__Task details__. Please find each line in the listing below that contains the word "Google" and copy those lines out.

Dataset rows
————————
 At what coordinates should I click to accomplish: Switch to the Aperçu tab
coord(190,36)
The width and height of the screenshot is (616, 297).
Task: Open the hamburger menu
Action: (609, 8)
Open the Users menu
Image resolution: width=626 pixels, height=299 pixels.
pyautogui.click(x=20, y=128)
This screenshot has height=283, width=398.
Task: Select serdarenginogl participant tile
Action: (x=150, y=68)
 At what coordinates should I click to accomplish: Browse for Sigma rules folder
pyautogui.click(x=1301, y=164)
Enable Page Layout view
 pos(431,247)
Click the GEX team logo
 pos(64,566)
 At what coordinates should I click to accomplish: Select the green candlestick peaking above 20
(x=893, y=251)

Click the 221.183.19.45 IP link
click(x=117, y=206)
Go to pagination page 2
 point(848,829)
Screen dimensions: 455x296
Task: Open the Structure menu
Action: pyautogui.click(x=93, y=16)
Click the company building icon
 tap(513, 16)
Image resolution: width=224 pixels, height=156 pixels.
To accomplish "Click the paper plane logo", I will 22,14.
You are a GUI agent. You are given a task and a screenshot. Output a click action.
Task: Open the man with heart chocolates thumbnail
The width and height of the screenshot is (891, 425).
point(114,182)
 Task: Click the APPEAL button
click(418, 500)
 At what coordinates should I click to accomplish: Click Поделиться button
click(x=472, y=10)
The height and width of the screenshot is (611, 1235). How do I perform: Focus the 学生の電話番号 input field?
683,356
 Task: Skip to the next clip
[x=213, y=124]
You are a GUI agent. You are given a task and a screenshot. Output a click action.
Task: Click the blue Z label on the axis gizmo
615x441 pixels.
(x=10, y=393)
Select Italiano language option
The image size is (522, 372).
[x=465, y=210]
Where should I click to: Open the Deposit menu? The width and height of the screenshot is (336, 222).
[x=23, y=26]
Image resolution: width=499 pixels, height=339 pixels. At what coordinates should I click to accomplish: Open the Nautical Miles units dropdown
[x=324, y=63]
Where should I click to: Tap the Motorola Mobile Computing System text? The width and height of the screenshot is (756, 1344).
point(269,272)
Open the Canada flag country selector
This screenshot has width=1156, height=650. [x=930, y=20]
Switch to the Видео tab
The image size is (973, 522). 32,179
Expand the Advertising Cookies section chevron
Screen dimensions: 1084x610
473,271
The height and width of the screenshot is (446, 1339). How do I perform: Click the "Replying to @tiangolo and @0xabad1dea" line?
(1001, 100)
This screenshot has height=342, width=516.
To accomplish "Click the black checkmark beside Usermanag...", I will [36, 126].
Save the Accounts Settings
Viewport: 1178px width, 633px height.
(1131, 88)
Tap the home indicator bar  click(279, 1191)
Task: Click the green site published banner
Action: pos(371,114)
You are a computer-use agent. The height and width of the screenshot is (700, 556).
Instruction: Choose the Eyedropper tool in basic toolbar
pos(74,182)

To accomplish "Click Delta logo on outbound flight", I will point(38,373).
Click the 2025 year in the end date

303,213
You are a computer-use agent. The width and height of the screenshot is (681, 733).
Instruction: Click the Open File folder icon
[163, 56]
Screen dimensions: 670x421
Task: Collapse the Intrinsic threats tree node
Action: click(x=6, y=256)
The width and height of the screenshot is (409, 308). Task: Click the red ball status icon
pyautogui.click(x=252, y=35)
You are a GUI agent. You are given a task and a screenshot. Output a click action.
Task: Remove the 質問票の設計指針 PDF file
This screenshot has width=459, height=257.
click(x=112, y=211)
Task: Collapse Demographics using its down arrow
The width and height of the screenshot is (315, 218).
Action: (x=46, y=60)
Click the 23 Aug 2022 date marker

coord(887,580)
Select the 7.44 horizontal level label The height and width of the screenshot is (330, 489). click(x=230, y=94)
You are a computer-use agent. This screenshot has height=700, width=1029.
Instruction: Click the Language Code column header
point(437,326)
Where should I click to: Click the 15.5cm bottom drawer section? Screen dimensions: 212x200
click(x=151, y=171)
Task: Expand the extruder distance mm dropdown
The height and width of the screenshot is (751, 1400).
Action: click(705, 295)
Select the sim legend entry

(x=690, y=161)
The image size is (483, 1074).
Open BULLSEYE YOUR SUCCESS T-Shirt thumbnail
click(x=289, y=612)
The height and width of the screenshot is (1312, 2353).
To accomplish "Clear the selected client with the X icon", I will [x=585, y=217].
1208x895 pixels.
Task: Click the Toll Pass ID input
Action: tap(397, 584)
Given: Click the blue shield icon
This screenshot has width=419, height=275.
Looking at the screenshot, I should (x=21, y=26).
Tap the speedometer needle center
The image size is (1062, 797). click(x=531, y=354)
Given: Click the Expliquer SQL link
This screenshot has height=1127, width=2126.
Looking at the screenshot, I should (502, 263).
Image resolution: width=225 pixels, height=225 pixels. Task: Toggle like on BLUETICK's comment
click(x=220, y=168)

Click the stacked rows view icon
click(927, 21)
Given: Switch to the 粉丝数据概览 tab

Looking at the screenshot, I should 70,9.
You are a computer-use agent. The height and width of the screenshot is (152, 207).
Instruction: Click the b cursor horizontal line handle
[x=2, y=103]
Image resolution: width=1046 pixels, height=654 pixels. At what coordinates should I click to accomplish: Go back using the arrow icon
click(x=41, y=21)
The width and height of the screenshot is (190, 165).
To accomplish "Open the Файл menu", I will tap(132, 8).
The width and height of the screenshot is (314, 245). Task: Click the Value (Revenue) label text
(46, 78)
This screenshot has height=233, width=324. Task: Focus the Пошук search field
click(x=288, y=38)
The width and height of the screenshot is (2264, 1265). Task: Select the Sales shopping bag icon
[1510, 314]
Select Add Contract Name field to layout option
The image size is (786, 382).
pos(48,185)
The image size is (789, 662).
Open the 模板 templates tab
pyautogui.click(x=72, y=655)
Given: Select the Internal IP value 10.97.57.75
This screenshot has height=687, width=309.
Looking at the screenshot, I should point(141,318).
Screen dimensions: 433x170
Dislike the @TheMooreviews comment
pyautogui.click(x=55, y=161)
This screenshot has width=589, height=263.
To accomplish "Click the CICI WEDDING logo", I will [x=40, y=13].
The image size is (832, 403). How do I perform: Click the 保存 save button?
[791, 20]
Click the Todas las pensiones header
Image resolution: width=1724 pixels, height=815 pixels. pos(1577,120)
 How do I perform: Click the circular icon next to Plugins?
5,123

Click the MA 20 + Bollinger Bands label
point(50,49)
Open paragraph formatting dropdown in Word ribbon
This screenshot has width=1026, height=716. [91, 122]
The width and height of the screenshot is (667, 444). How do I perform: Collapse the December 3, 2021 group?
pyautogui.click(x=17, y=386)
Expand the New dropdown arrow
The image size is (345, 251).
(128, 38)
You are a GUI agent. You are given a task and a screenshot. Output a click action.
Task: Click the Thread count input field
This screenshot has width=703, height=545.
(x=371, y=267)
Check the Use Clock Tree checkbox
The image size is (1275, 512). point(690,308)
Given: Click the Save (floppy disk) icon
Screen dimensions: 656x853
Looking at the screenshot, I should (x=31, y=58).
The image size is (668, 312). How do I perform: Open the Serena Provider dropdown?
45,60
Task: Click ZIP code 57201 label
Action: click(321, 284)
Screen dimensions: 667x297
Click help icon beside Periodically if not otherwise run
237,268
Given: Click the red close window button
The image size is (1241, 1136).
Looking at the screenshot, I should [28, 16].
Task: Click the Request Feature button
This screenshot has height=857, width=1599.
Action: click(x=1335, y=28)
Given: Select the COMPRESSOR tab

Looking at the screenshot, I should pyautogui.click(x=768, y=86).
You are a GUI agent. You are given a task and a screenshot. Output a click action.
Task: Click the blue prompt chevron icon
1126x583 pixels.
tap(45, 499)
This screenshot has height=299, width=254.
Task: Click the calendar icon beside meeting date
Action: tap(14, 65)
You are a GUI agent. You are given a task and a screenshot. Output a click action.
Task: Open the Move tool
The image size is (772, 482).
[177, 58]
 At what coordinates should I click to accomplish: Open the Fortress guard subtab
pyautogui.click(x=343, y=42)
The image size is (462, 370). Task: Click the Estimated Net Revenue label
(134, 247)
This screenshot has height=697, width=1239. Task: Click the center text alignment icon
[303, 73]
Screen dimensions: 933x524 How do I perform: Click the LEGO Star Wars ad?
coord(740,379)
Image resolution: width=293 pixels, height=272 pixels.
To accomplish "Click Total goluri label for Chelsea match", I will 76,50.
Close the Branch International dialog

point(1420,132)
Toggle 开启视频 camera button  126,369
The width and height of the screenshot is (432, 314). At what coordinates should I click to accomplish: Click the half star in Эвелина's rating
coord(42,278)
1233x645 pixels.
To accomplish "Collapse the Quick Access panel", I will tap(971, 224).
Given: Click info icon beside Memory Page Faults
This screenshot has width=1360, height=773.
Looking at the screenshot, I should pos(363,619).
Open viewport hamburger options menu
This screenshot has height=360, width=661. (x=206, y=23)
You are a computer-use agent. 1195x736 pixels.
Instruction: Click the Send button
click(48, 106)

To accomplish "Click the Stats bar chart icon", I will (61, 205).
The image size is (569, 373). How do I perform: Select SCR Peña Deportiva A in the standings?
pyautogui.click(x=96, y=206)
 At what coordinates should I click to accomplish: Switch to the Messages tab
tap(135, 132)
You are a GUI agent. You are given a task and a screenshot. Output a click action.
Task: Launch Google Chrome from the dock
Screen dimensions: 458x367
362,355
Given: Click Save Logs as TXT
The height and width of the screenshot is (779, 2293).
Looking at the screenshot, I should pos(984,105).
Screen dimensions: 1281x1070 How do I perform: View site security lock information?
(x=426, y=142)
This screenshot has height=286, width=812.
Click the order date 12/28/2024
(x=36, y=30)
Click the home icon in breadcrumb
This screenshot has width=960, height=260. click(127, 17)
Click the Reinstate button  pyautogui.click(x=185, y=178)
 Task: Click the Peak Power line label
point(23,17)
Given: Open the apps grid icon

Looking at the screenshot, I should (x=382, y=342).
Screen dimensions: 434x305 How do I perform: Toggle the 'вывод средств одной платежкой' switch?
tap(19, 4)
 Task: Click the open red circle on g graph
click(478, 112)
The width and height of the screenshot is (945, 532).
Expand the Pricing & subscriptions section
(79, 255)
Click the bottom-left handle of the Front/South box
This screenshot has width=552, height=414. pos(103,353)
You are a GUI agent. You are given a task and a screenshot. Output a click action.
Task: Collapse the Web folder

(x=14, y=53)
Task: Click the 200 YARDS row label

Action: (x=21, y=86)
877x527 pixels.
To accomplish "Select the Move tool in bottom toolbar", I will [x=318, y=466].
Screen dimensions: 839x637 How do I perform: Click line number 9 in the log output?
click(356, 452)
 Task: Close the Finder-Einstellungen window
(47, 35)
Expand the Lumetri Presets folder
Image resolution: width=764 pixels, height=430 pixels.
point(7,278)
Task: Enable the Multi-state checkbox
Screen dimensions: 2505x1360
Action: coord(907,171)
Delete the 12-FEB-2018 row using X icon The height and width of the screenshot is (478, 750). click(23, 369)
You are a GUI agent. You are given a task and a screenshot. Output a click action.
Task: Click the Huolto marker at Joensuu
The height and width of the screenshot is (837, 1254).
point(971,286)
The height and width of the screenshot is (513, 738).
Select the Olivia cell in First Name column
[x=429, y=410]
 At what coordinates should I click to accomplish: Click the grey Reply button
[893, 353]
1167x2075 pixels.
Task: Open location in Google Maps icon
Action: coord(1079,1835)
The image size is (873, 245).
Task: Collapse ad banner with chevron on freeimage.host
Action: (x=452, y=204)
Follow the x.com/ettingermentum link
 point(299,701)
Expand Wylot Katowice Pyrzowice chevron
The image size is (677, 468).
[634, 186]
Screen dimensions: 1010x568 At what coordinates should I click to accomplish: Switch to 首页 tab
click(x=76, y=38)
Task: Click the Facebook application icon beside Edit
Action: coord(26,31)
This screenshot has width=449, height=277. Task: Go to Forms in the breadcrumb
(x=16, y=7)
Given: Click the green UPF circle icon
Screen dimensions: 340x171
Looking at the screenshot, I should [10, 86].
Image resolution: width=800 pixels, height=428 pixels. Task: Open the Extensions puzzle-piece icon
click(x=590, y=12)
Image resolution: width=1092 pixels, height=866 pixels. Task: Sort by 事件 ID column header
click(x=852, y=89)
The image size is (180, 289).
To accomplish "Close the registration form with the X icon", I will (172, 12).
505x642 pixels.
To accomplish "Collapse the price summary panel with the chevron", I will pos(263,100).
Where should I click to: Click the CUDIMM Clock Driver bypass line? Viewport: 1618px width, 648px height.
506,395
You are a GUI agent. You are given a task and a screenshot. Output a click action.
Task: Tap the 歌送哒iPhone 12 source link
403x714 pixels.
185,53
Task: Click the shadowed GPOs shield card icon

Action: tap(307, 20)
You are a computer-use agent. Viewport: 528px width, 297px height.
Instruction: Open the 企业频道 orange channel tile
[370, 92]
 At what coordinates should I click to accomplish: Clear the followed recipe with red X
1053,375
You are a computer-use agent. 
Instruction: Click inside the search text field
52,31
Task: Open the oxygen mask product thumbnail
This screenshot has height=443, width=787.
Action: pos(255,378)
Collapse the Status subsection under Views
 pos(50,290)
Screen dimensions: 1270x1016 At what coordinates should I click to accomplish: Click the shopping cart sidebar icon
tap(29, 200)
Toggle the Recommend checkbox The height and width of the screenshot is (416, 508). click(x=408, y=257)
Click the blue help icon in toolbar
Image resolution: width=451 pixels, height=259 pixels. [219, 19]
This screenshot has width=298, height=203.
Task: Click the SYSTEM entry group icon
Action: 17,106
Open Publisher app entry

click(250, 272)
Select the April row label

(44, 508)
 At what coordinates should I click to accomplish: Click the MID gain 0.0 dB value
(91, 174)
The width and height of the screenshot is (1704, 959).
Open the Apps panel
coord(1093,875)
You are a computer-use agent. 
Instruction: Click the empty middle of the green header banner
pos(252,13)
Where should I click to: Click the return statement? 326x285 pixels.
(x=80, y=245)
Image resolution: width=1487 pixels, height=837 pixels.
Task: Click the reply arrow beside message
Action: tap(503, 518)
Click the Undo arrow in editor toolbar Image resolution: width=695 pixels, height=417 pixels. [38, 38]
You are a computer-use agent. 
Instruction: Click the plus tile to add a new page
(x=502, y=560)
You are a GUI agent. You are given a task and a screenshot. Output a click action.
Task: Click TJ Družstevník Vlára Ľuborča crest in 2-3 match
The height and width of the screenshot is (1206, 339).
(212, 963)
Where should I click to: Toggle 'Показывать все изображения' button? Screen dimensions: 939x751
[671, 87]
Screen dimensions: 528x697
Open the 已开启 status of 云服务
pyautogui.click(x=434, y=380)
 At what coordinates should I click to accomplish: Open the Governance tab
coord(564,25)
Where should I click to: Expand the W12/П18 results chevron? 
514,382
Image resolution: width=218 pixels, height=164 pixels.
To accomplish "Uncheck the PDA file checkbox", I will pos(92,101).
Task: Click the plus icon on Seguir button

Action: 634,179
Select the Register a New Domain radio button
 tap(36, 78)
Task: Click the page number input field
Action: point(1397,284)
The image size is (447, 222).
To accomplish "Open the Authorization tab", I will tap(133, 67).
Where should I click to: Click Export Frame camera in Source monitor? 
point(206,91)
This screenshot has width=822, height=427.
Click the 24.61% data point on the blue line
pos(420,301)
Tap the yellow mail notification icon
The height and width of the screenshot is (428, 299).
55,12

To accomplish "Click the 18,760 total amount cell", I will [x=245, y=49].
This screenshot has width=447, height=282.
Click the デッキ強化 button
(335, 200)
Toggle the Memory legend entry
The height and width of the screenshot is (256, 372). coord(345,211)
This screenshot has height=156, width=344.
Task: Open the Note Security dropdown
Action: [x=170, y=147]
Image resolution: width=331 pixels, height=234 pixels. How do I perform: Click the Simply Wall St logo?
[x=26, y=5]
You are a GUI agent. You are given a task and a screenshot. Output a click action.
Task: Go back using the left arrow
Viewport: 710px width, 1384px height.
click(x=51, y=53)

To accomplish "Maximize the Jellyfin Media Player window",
————————
__Exercise output__.
Task: Launch Google Chrome from the dock
Task: Open location in Google Maps icon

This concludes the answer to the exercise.